◆ EXTRACTED RECORDS:
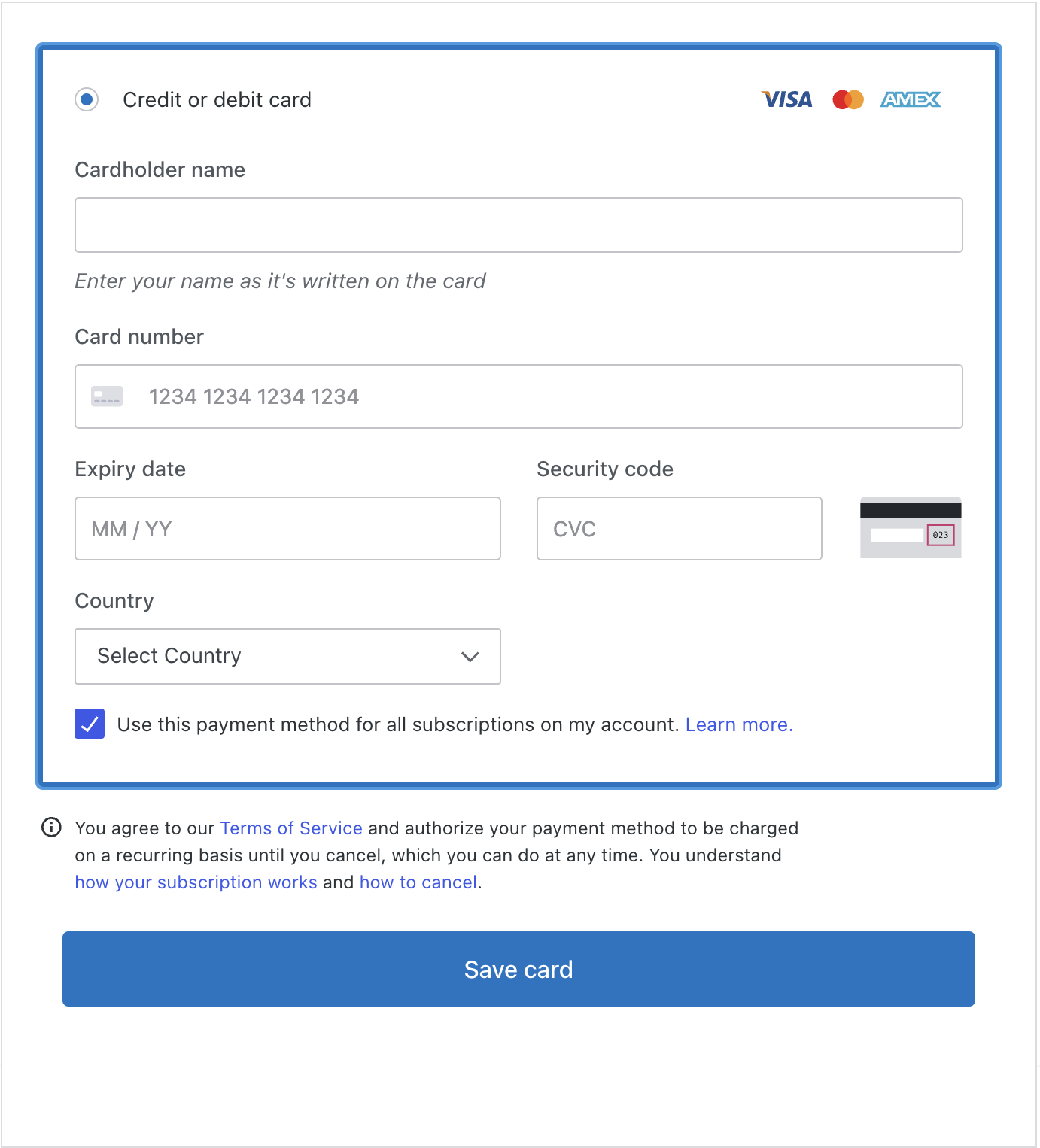The height and width of the screenshot is (1148, 1040).
Task: Click the CVC security code field
Action: point(679,528)
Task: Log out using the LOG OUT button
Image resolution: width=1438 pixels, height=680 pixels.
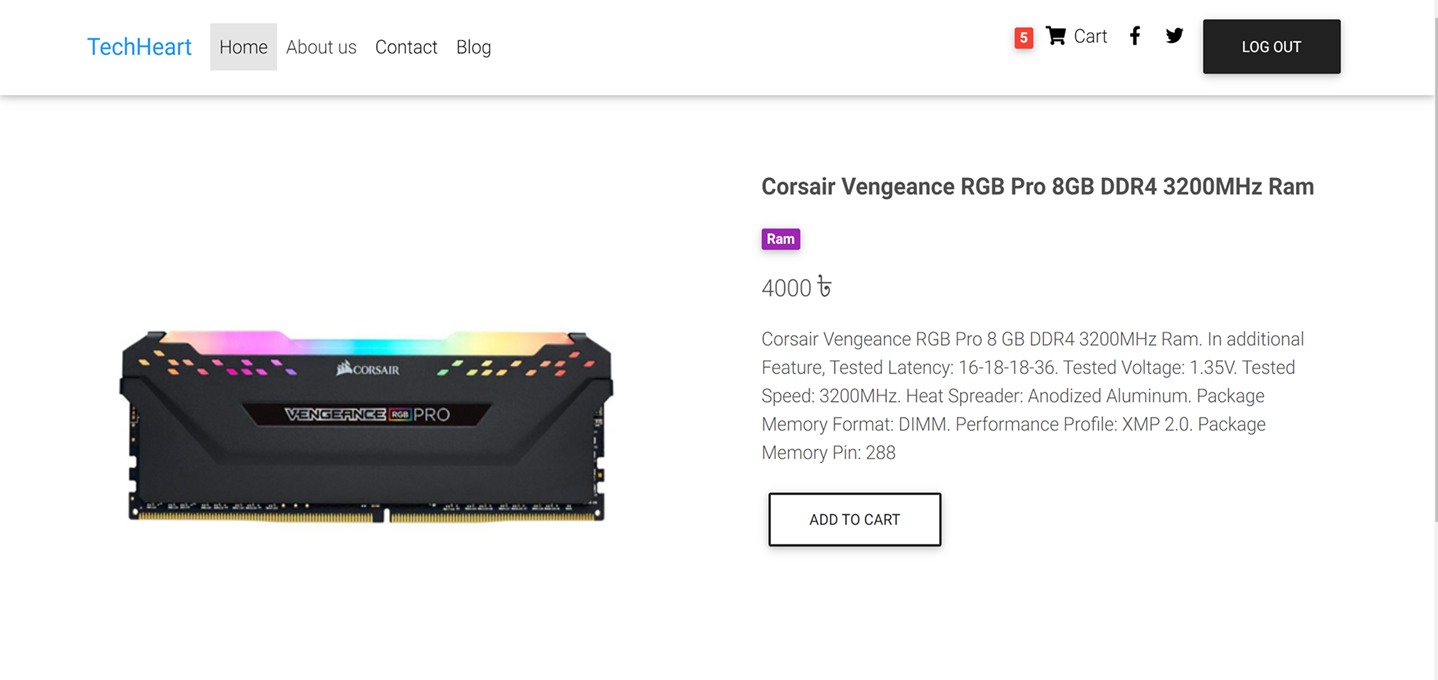Action: point(1271,46)
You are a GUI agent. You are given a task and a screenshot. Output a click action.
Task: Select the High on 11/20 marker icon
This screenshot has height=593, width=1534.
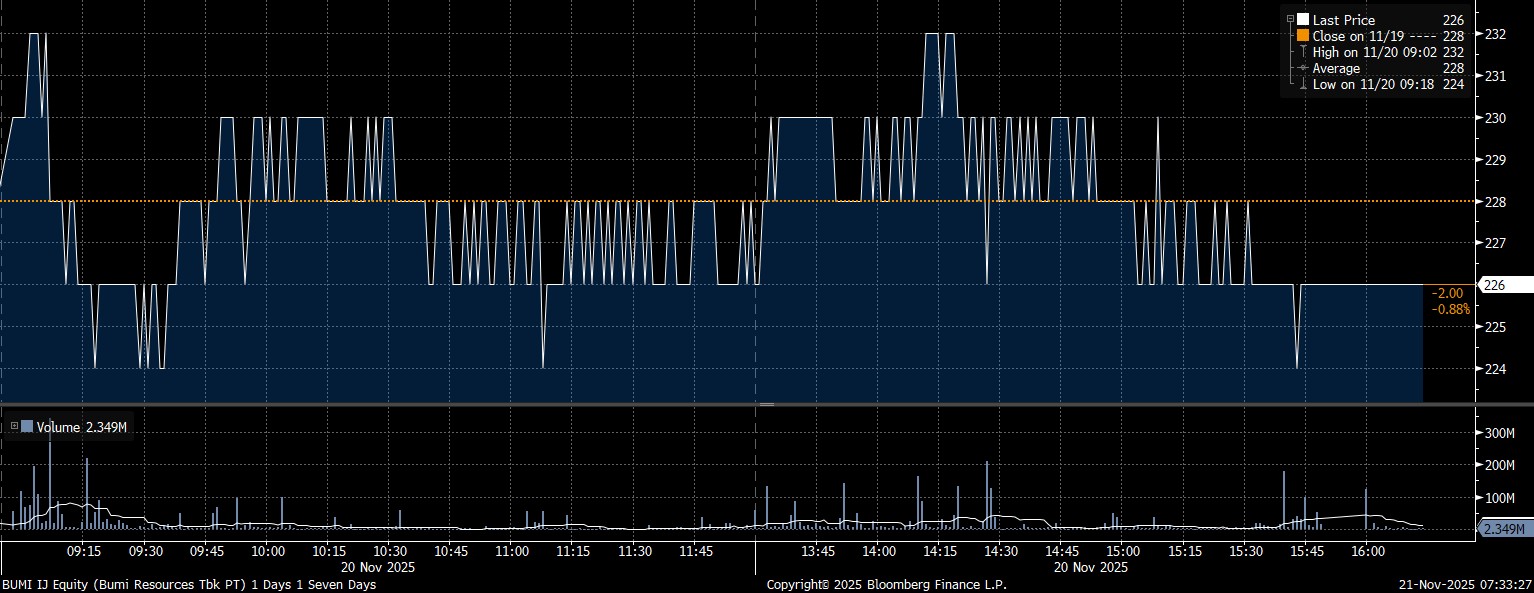click(x=1302, y=52)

◆ WHAT TO WORK ON:
Return the text lines of all items above verbatim, omitting the pictures.

◆ TASK ANSWER:
The height and width of the screenshot is (1148, 1040).
Task: Click the CVC security code field
Action: point(679,528)
Task: Log out using the LOG OUT button
Image resolution: width=1438 pixels, height=680 pixels.
Action: point(1271,46)
You are a GUI agent. You are given a task and a screenshot. Output a click action.
Task: Select the High on 11/20 marker icon
This screenshot has height=593, width=1534.
click(x=1302, y=52)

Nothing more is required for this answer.